By: Patrick Gill
Dear Michael Rosenblum,
You recently wrote an article for the Huffinton Post Media section asking “What’s a Library?” Though you proceeded to write about the death of libraries, I have prepared a few short answers to your initial question.
A library is where the website I am writing this open letter for, In Our Words, was run out of for give or take a month and a half. It was during a sweltering summer right after we began publishing. My computer was broken, my co-founder was in living France, and we were seemingly up a creek when I found Sulzer Regional Library, a short walk from my apartment in Chicago’s Lincoln Square. Able to navigate spotty personal computer issues, continental distance, time zones, and your standard communication errors between editors, the site prevailed and has been publishing for nearly 2 years.
Even after my computer issues were sorted out, staff for In Our Words would regularly work together at the library; Sulzer was accessible by much of the staff (Jessica and I live nearby, and the Western Brown Line and Bus are close for others). It provided an open space with internet access, air conditioning, friendly folks, research materials, and a much needed break from the often monotonous working from home. It was also considerably cheaper than going to coffee shops constantly.
A library is where I also, in this time, wrote a 10 lesson anti-bullying curriculum, with a focus on LGBTQ youth and gender based violence, for a local grammar school. This was fitting because of my youth spent at the library back in California.
A library is where I went every day after Middle School. In off seasons from sports, I would trek from my campus through my hometown of Scotts Valley to their library branch. There I would work and socialize with friends until my mother, who worked as a social worker in a neighboring school district, could pick me up.
Going to a library taught me autonomy, to take charge of my own time and get work done. I was accountable to get there, get to work; I was responsible for further learning. The library is also where I met my friends; we might have been a boisterous group who made librarians steam and caused a racket, but those misfits and punks gave me an early sense of security at an age where you feel like everyone can be an enemy (Yes I have been kicked out of libraries, I still love them; and yes some of the punks hung out near a library, it was a small town). From them I learned loyalty, love, support, and courage. We were not always the best of influences on each other, but we learned from mistakes and cared for each other deeply.
It was also at this branch of the library that I made my first website. Slapdash and an ugly shade of orange, it was one of those template bound “personal websites” that predated any social network. Thinking of it, how I wouldn’t have been able to make it without the library, how the site I work for now is so beautiful and meaningful to me, makes me laugh; really it makes me proud of the years I spent there after school.

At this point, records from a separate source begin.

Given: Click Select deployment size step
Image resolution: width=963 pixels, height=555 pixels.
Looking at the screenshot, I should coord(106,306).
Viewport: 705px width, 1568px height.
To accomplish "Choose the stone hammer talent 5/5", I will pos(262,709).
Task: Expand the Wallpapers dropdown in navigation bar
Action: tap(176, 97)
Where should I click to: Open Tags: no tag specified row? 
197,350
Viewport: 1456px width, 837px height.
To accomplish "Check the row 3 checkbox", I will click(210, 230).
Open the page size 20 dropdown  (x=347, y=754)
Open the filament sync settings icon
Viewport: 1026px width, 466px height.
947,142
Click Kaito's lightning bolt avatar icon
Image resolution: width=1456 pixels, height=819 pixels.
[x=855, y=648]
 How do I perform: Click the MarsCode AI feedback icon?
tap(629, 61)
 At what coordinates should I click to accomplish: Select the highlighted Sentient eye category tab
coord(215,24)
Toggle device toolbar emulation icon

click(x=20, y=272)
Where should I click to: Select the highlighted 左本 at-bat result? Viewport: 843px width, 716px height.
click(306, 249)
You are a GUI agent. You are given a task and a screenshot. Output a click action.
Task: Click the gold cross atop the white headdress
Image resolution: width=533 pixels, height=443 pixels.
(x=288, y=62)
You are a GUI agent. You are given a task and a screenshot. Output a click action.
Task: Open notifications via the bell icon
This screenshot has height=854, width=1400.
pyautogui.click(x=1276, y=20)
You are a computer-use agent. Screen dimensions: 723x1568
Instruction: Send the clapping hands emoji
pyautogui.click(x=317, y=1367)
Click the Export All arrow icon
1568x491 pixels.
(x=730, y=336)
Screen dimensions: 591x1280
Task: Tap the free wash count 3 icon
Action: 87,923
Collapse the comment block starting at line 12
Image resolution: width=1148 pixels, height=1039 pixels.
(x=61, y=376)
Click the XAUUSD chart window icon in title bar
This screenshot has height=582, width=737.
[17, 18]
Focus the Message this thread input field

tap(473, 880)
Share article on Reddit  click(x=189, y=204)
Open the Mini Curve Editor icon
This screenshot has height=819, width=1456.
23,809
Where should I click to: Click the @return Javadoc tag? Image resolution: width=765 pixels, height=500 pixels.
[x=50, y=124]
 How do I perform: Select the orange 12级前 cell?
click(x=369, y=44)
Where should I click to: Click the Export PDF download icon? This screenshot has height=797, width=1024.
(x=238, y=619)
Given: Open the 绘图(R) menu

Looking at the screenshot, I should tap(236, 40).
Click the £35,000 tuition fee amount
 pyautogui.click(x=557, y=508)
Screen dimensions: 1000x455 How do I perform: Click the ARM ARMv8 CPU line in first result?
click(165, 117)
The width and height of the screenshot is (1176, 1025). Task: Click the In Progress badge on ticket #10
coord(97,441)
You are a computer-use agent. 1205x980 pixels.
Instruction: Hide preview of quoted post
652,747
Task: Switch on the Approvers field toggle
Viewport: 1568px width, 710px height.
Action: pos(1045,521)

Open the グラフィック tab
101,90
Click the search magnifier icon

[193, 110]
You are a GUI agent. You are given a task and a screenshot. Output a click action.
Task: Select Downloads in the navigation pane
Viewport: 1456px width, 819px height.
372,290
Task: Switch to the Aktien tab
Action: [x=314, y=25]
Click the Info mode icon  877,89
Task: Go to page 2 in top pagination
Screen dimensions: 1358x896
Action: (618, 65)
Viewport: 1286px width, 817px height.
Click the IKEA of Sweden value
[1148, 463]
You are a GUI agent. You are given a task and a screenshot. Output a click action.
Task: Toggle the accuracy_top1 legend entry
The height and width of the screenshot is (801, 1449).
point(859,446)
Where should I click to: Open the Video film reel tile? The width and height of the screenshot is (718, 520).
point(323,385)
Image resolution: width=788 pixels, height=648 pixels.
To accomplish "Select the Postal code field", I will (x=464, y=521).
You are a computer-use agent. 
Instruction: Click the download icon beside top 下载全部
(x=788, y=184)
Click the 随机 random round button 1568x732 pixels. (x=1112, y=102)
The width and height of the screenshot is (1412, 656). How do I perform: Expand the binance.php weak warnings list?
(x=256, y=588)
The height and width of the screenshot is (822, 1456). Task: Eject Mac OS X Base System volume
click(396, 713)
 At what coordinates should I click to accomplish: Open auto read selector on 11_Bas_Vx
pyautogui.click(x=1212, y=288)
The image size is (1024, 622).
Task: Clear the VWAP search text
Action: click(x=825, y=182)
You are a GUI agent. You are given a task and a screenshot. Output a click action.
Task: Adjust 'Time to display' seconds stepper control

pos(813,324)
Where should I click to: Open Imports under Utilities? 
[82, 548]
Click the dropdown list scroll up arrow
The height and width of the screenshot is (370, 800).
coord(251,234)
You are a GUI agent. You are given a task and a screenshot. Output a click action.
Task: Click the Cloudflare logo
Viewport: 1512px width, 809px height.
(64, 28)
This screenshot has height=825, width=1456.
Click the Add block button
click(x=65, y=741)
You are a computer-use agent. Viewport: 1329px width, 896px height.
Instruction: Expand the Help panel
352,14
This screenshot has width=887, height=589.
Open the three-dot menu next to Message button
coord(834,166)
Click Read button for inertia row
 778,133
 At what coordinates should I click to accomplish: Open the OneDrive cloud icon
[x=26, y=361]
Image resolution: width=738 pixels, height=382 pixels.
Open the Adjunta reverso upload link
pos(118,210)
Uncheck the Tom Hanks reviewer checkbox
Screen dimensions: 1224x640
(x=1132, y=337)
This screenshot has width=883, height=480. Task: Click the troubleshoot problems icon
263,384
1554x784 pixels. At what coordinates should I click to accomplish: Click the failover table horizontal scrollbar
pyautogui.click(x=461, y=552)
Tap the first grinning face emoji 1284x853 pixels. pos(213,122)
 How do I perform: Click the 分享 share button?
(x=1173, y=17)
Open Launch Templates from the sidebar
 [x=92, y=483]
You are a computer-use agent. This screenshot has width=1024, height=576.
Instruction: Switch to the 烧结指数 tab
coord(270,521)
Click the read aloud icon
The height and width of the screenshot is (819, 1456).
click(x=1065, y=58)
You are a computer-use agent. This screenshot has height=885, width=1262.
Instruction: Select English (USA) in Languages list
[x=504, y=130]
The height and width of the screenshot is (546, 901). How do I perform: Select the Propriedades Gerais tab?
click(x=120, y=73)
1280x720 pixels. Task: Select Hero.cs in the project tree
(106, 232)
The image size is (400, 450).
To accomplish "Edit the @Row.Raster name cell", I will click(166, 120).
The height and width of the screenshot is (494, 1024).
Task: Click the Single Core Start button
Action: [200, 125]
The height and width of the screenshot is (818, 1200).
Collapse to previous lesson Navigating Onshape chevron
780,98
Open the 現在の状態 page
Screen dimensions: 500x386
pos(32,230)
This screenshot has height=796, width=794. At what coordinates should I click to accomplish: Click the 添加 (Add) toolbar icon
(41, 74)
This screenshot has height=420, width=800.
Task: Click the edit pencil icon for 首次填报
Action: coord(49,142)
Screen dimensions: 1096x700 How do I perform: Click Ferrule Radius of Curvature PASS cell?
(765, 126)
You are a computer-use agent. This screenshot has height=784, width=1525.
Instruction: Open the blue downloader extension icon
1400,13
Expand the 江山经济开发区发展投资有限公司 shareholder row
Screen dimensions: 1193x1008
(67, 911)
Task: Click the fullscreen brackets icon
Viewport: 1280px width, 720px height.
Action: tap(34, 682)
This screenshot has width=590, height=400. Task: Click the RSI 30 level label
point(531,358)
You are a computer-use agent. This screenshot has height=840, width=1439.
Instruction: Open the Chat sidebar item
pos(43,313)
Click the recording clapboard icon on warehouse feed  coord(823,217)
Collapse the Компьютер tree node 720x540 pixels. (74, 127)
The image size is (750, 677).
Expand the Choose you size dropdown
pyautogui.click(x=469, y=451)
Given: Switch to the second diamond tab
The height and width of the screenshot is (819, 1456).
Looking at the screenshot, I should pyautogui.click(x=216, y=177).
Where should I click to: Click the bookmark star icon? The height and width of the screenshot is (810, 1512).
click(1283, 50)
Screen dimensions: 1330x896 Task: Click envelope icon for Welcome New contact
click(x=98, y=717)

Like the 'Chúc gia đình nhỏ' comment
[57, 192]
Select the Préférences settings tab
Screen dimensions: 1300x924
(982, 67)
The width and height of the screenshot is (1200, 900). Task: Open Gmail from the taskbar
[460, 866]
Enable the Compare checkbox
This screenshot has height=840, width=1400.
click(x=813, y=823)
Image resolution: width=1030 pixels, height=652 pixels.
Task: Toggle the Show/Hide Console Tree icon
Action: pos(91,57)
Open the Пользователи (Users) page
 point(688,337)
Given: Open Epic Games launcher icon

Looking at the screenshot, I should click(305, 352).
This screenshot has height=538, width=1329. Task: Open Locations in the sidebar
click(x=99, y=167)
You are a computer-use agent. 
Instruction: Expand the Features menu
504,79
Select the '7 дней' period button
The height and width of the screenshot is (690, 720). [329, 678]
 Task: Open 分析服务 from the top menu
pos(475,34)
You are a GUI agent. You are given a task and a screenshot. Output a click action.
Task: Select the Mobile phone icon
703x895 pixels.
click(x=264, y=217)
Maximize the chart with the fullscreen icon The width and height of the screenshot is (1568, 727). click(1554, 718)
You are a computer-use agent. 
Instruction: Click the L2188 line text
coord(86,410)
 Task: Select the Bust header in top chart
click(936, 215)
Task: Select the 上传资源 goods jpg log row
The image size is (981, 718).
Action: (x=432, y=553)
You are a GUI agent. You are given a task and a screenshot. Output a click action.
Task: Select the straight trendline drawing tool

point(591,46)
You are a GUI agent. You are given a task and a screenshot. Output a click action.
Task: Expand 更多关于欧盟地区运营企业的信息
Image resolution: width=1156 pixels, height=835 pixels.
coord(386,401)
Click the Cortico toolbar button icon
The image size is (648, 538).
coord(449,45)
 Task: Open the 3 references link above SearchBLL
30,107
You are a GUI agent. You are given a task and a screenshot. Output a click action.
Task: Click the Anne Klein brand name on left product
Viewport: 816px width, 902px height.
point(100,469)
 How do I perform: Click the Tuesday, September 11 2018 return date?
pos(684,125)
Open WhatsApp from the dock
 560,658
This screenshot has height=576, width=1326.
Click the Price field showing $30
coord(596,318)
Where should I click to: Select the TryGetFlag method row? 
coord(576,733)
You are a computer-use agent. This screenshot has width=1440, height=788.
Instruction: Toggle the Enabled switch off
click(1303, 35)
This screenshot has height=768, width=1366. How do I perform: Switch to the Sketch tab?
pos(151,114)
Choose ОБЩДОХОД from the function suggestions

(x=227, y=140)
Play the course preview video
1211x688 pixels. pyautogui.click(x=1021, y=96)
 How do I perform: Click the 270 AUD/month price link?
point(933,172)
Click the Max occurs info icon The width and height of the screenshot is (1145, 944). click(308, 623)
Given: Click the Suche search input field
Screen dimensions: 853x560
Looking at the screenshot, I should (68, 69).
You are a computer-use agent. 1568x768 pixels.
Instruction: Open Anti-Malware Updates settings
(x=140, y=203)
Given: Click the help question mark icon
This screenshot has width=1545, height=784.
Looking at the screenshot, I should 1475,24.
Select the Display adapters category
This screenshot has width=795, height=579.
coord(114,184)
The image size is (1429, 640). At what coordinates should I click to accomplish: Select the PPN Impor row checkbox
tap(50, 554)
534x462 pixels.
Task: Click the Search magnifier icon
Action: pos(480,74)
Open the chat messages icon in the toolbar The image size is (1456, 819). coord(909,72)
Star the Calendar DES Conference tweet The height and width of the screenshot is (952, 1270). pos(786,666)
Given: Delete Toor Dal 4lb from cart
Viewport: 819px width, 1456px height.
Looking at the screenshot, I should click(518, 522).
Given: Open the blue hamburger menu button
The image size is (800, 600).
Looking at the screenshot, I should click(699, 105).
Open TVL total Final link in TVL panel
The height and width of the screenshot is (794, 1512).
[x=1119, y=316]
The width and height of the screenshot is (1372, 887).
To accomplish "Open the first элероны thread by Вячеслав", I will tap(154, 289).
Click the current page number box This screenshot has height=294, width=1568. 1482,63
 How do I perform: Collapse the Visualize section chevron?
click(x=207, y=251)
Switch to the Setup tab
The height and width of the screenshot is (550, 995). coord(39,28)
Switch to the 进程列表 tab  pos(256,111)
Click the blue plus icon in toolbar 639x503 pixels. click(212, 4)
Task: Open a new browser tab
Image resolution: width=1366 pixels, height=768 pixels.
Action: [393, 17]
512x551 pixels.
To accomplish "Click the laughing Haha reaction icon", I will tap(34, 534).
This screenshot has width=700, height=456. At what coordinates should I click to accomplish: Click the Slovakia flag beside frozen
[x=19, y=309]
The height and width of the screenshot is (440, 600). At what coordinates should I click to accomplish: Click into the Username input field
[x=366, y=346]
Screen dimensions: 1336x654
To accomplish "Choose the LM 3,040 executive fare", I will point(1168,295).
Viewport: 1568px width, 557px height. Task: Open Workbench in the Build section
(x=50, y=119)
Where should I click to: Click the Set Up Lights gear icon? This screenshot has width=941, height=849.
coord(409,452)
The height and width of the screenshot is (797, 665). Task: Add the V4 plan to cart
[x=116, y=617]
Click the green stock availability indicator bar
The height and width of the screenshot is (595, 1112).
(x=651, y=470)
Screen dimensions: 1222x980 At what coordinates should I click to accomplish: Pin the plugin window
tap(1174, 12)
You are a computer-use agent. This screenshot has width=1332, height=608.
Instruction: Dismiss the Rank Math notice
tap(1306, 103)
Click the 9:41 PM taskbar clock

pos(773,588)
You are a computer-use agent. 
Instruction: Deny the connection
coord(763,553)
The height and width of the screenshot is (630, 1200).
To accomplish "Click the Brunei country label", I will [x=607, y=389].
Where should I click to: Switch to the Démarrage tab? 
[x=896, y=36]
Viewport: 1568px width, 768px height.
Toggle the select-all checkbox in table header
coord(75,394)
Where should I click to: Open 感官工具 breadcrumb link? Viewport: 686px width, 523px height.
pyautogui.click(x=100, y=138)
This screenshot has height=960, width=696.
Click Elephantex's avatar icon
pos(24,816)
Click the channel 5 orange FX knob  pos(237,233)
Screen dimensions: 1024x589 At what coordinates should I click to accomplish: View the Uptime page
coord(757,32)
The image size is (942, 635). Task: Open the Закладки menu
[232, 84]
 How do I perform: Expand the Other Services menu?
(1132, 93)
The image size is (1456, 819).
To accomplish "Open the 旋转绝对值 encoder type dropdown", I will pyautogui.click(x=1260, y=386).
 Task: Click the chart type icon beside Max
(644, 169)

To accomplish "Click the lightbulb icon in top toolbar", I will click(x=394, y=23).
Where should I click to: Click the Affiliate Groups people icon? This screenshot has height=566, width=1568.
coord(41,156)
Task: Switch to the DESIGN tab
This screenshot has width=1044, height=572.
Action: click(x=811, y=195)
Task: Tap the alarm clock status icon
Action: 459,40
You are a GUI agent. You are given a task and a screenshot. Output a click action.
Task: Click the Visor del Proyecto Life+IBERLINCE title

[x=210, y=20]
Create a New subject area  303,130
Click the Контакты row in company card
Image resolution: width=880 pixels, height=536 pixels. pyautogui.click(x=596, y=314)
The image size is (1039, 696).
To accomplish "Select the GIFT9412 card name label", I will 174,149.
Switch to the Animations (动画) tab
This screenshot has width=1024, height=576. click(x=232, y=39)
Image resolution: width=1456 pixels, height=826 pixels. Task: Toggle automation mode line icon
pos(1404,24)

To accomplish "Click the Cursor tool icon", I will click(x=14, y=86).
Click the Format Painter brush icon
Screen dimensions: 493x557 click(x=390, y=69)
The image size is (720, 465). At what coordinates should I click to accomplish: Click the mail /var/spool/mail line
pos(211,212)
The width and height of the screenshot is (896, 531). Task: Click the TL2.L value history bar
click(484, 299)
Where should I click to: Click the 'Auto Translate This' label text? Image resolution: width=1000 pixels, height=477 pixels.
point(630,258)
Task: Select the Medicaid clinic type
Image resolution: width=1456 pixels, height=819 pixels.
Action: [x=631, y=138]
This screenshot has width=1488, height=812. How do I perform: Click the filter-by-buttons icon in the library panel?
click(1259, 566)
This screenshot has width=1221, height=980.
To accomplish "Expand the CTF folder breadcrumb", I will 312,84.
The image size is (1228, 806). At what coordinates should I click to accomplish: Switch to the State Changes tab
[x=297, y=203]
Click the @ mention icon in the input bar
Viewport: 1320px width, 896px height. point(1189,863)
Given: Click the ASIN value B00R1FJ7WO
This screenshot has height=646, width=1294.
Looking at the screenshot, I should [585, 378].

The internet, even though I as an editor of an online publication hopes for different, isn’t as accessible as you like to think, Mr. Rosenblum. In fact that public space you say is dead because of it is truly an access point to the web for many. It was for me as a youth, and in my time working out of Sulzer I saw it was true for persons of all ages. So aside from providing patrons with films, music, arts, literature; books and periodicals on film, music, art, and literature; papers and magazines, both local and national; meeting halls with lectures and classes, safe spaces to rest or write during the day, even (often) a place to go to the bathroom, dispose of a flag and or batteries, while dropping off canned goods or jackets for a drive; the library is also a place where one can access the internet.
Yes, a library is “a place for gathering people, giving people the opportunity to encounter each other”; no, this does not mean it is “killed by the web”, it means the web—in its seemingly infinite expanses—still can’t bring people together in all meaningful ways. There is still an intimacy and power in gathering. Thus there is a need for public spaces like our libraries.
I know that you may continue to believe what you wrote, an under researched pot shot at an institution you thought failed—maybe you’re floor is too high up in your building, you might not venture down enough. I was more inspired by Ingrid Coleslaw to write this letter. I encourage others to do so as well. The library is not a space for rich white men to decry as useless, it serves communities that those men can not even fathom. Write your memories, current or deep in the past, write what you loved and love about your local library. We understand the importance of this space, it would be nice to have some positive articles instead. In Our Words would be proud to publish them as you send them in.